• EXTRACTED ENTRIES:
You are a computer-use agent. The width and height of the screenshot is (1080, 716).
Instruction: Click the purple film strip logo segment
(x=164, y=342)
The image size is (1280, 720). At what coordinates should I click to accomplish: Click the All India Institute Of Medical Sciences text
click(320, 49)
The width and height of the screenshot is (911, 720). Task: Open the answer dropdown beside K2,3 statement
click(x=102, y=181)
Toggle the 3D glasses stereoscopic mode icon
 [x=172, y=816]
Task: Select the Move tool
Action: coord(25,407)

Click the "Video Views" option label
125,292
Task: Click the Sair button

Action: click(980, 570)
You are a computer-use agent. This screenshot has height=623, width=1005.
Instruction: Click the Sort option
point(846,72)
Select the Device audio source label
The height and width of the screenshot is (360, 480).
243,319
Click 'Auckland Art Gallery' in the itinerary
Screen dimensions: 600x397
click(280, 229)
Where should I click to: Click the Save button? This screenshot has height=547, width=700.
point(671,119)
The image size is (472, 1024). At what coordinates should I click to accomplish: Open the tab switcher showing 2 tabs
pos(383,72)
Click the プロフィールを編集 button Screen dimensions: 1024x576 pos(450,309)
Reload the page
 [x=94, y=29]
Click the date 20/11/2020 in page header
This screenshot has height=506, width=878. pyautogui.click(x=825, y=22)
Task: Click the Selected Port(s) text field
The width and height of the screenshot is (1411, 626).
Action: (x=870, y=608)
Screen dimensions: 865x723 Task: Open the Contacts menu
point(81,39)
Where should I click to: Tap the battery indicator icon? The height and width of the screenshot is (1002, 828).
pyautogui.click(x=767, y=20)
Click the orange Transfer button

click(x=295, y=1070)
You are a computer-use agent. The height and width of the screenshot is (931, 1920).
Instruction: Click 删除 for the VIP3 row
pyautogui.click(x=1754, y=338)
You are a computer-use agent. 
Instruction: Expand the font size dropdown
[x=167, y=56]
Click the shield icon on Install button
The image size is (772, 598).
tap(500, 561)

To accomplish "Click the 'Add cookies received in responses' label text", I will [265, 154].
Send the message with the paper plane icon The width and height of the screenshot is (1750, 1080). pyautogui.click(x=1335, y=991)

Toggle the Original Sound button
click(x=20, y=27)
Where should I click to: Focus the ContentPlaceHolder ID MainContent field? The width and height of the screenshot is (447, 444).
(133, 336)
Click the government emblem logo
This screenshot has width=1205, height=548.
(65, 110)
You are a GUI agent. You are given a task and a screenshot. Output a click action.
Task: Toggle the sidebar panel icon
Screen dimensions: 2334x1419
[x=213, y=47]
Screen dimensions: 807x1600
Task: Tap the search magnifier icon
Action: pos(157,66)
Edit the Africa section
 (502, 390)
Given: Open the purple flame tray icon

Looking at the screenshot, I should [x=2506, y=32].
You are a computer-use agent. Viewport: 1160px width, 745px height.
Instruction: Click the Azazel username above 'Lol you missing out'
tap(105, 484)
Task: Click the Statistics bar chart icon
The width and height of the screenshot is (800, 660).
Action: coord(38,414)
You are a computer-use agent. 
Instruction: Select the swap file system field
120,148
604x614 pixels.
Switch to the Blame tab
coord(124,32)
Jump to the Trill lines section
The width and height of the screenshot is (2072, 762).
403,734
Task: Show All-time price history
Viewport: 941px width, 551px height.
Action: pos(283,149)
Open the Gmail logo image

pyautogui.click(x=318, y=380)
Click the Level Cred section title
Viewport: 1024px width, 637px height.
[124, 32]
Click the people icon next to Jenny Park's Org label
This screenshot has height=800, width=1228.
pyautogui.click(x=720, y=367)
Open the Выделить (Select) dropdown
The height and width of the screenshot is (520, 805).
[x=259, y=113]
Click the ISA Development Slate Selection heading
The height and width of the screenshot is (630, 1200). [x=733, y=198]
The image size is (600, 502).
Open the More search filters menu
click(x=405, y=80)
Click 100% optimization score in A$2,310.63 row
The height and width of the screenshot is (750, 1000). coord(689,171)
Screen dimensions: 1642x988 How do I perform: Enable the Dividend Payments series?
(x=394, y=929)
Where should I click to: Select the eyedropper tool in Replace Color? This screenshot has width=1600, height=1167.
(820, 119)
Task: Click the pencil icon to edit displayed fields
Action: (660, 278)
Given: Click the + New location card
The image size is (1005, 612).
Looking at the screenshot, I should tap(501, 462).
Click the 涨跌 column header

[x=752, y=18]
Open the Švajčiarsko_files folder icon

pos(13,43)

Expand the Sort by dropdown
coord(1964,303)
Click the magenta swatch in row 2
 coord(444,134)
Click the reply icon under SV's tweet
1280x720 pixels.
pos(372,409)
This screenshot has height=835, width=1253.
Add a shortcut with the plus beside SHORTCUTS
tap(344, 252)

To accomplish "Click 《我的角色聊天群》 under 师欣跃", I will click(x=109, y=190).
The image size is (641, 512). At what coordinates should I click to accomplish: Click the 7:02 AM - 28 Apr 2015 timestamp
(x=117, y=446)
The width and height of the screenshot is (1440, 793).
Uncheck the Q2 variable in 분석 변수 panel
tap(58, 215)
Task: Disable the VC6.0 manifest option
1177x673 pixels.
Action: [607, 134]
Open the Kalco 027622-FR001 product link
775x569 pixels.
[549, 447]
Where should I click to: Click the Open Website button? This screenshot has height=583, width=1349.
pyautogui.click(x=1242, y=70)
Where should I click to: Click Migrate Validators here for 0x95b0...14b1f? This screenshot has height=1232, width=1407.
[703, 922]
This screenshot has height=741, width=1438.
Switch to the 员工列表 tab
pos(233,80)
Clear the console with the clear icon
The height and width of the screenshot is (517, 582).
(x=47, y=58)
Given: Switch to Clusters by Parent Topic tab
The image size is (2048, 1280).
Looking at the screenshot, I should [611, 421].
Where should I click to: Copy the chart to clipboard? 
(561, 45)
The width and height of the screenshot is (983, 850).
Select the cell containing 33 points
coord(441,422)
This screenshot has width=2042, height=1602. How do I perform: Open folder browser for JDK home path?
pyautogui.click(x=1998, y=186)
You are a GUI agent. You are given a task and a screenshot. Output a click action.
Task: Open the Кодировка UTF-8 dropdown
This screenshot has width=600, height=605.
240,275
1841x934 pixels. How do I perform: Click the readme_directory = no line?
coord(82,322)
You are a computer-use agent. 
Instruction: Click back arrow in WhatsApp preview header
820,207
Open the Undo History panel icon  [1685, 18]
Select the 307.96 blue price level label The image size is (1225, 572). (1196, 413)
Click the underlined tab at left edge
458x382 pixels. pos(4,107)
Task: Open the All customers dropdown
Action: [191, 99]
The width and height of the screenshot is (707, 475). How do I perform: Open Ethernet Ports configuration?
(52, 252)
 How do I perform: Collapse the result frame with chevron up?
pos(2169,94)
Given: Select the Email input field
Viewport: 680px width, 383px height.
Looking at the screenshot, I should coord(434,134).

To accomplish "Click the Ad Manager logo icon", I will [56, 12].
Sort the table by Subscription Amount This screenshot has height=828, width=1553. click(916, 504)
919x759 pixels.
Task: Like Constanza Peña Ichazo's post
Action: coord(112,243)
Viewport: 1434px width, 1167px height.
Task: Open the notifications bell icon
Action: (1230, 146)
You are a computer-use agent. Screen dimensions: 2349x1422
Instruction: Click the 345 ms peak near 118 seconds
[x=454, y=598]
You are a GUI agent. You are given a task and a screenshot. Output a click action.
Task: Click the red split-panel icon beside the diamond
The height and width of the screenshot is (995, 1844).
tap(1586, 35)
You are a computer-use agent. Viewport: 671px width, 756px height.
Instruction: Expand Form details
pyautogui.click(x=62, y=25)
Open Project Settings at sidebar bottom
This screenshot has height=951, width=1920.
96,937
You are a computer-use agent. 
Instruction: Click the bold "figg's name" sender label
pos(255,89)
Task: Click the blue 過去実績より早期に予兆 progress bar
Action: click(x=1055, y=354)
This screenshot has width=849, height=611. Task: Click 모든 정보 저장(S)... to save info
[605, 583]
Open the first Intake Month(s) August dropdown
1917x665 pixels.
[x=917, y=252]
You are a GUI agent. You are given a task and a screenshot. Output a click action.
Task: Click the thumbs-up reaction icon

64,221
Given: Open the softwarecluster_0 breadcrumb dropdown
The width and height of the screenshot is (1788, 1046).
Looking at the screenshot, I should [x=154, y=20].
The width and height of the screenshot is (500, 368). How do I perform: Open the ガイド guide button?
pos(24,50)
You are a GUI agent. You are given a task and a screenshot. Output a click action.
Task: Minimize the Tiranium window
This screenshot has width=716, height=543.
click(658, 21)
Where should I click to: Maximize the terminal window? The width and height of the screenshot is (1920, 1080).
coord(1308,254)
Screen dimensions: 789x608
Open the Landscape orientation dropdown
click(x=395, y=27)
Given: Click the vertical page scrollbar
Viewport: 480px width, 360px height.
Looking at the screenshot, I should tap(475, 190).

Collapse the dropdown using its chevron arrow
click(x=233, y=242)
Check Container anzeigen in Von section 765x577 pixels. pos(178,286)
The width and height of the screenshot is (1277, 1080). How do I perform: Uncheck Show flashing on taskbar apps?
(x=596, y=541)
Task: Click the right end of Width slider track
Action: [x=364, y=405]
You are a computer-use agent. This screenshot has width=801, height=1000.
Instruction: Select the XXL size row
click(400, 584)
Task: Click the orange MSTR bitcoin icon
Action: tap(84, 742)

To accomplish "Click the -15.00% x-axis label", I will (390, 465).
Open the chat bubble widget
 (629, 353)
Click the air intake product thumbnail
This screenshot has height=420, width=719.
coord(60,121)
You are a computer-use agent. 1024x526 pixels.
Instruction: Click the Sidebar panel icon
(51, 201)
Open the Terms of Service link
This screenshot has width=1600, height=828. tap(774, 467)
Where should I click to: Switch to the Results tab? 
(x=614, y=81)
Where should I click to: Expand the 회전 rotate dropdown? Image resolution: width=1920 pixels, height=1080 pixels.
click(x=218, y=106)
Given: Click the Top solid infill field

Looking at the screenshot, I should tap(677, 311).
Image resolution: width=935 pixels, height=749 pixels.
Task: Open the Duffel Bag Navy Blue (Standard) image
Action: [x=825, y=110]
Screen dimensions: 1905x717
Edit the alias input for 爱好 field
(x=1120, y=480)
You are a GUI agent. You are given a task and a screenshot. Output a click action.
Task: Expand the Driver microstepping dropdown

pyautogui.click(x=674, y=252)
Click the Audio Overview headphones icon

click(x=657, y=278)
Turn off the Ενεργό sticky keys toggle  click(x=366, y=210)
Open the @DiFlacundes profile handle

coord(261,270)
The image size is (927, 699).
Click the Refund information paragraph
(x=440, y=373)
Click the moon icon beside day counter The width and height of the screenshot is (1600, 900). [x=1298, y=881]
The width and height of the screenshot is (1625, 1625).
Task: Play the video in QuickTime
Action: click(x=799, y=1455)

• TASK DESCRIPTION:
Begin at the line that contains "604x614 pixels." and stop after the line that contains "Action: (660, 278)". Copy those lines of the data with "eyedropper" swapped for "color picker" and nothing else changed.

• RESULT OF THIS TASK:
604x614 pixels.
Switch to the Blame tab
coord(124,32)
Jump to the Trill lines section
The width and height of the screenshot is (2072, 762).
403,734
Task: Show All-time price history
Viewport: 941px width, 551px height.
Action: pos(283,149)
Open the Gmail logo image

pyautogui.click(x=318, y=380)
Click the Level Cred section title
Viewport: 1024px width, 637px height.
[124, 32]
Click the people icon next to Jenny Park's Org label
This screenshot has height=800, width=1228.
pyautogui.click(x=720, y=367)
Open the Выделить (Select) dropdown
The height and width of the screenshot is (520, 805).
[x=259, y=113]
Click the ISA Development Slate Selection heading
The height and width of the screenshot is (630, 1200). [x=733, y=198]
The image size is (600, 502).
Open the More search filters menu
click(x=405, y=80)
Click 100% optimization score in A$2,310.63 row
The height and width of the screenshot is (750, 1000). coord(689,171)
Screen dimensions: 1642x988 How do I perform: Enable the Dividend Payments series?
(x=394, y=929)
Where should I click to: Select the color picker tool in Replace Color? This screenshot has width=1600, height=1167.
(820, 119)
Task: Click the pencil icon to edit displayed fields
Action: (660, 278)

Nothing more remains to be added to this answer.